HARARE – A court on Monday issued an arrest warrant for novelist and filmmaker Tsitsi Dangarembga after she failed to turn up in court where a magistrate was due to deliver judgement in her application for discharge on charges of staging a gathering with intent to promote public violence.

Dangarembga is currently in Germany seeing her doctor, lawyer Chris Mhike told the Harare Magistrates Court.

The writer is jointly charged with Julia Barnes accused of standing by a road in Harare’s Borrowdale suburb on July 31, 2020, and holding up a placard that said “We Want Better. Reform Our Institutions.”

Prosecutors allege the two intended to cause public violence.

Magistrate Barbra Mateko was expected to hand down her ruling on the duo’s application for discharge. She postponed the hearing to August 4.

Dangarembga’s lawyer Mhike had asked the court to proceed with the ruling in her absence, but his request was dismissed by the court.

Mateko said: “According to the law, any person who defaults coming to court must be issued with a warrant of arrest.”

The magistrate also insisted that an accused person should always be present when a judgement is read in court.

Sheila Mupindu for the NPA had opposed the application insisting on the warrant of arrest being issued.

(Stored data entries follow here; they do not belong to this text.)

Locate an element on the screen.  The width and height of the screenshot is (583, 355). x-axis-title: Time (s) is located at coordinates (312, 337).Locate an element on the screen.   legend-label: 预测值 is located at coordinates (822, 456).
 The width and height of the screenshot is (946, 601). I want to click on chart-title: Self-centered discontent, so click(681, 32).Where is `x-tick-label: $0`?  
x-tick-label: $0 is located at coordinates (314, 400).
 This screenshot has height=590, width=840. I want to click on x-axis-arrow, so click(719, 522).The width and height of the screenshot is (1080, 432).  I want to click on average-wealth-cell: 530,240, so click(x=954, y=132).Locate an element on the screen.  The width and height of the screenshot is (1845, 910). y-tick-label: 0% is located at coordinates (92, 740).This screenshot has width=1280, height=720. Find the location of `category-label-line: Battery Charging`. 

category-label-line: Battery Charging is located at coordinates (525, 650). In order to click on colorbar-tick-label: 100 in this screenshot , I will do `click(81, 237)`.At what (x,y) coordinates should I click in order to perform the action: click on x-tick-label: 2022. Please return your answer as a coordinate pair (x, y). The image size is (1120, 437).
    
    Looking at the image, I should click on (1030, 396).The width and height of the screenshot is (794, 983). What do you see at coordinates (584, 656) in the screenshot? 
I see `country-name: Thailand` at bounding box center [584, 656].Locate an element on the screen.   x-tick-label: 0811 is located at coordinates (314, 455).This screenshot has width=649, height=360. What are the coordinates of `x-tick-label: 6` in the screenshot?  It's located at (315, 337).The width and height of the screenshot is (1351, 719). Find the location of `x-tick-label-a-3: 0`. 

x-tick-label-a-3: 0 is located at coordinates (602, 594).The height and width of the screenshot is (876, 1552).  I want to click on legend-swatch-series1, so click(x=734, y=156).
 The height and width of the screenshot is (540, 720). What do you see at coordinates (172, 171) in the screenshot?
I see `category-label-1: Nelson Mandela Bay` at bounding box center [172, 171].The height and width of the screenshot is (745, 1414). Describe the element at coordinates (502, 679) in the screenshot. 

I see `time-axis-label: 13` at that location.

In their joint application for discharge, the two said the state had failed to prove a prima facie case against them.

Three witnesses, police officers Constable Cleopas Chupinga, Assistant Inspectors Donald Chademana and Christian Vungai Makora testified.

But according to the defence, there was no evidence to prove the essential elements of an offence.

The magistrate was also told that no reasonable court could convict based on the presented evidence.

They submitted that all the witnesses had confirmed that there was nothing on the relevant placards that could be deemed obscene, threatening, abusive or be mistaken for incitement to commit public violence.